▶ _YOUR GOAL_:
Show each line of the records below where the word "chart" occurs.

[Stored items]

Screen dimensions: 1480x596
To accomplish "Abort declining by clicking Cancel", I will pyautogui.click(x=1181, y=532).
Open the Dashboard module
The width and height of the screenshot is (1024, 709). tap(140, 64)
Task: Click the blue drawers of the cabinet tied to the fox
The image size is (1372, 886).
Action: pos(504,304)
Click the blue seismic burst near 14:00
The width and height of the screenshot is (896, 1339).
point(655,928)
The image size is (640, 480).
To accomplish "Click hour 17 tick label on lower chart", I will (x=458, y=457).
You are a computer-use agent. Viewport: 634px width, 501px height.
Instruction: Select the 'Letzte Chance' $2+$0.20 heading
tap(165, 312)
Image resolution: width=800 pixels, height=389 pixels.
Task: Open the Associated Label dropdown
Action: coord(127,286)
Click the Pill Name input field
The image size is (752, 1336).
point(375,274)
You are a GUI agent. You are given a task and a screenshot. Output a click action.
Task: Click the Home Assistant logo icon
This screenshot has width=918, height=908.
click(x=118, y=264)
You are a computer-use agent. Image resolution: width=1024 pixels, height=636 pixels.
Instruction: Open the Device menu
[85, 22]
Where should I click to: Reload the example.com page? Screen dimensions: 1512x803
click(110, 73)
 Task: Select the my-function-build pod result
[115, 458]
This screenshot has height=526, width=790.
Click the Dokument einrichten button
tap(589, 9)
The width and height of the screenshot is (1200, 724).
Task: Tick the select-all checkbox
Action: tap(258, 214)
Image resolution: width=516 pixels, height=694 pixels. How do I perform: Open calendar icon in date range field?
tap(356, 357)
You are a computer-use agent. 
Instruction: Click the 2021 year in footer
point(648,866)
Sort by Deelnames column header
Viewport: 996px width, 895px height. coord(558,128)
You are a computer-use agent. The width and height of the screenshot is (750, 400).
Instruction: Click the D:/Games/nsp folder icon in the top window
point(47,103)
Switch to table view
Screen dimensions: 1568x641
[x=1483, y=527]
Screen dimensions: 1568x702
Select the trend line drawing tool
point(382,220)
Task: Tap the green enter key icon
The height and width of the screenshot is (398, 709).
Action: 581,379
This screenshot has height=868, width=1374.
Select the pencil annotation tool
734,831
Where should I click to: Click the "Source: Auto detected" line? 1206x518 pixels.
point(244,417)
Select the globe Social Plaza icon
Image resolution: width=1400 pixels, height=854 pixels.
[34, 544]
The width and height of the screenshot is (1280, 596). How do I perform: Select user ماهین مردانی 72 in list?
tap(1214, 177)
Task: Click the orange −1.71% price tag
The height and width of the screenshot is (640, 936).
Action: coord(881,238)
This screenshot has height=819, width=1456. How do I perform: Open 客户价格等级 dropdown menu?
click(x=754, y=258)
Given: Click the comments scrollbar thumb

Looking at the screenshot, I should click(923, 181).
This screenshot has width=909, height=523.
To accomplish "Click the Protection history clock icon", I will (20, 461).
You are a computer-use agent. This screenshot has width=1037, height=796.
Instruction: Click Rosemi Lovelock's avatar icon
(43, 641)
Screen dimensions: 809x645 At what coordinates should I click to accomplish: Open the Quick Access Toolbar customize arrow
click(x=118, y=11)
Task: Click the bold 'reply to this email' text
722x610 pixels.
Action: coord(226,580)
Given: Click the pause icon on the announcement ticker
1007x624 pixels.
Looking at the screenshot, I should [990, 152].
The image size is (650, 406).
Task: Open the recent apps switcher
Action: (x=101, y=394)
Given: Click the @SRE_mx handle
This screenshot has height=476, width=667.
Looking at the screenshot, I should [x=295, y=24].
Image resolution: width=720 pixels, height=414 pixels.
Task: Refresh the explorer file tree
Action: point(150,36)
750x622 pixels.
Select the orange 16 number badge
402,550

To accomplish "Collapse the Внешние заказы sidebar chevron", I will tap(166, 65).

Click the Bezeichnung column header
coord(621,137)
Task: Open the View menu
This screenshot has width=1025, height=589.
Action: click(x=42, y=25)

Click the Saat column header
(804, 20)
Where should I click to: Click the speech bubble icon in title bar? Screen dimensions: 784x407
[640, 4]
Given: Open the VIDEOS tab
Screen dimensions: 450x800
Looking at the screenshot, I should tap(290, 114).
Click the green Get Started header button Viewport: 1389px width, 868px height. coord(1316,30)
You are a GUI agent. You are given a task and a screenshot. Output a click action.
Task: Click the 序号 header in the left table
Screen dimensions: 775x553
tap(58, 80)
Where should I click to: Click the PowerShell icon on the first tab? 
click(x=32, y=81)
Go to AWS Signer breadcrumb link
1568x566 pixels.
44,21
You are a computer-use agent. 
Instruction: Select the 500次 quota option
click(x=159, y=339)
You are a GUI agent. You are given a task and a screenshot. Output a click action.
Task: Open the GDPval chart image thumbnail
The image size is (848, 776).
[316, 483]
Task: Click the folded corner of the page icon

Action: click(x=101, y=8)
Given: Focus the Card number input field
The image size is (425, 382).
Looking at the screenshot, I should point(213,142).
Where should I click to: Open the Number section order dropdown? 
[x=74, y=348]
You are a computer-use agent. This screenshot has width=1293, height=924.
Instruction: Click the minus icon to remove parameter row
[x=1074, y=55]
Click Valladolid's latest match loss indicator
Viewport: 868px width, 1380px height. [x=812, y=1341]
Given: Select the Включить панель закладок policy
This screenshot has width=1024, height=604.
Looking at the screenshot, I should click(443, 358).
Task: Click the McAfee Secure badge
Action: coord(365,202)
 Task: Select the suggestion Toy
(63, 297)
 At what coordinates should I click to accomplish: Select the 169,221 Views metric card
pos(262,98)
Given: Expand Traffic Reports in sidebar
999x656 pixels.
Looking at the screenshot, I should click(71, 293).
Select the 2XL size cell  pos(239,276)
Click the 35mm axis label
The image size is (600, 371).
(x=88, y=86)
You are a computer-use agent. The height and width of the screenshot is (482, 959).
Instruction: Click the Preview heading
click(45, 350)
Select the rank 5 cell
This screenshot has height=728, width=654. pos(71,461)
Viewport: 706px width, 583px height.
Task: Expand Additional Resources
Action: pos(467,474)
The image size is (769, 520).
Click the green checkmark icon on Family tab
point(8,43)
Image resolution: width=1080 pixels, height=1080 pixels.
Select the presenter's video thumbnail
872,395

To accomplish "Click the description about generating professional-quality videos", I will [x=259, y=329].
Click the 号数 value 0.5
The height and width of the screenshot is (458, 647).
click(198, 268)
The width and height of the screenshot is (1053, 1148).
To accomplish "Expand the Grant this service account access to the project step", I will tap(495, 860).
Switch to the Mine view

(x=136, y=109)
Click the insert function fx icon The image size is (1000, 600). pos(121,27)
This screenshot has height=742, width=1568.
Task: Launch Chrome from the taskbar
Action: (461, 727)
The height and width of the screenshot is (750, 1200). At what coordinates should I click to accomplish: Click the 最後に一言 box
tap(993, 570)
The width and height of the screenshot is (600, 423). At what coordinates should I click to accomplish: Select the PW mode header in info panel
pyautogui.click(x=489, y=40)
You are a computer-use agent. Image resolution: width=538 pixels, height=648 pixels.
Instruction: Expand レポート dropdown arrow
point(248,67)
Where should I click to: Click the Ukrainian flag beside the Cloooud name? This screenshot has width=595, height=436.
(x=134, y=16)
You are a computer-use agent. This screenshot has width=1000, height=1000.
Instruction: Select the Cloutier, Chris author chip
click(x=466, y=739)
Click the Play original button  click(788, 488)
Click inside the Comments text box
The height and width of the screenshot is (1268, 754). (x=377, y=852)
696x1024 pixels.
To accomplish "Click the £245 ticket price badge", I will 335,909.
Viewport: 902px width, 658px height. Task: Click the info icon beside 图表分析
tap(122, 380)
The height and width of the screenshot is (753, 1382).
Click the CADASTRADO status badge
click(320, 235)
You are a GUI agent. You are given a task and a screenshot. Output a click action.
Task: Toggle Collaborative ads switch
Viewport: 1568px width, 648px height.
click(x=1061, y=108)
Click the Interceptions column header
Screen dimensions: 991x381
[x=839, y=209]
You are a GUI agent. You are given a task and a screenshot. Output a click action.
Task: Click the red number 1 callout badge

▶ _SOLUTION FOR THIS EXERCISE_:
To accomplish "Click hour 17 tick label on lower chart", I will (x=458, y=457).
Task: Open the GDPval chart image thumbnail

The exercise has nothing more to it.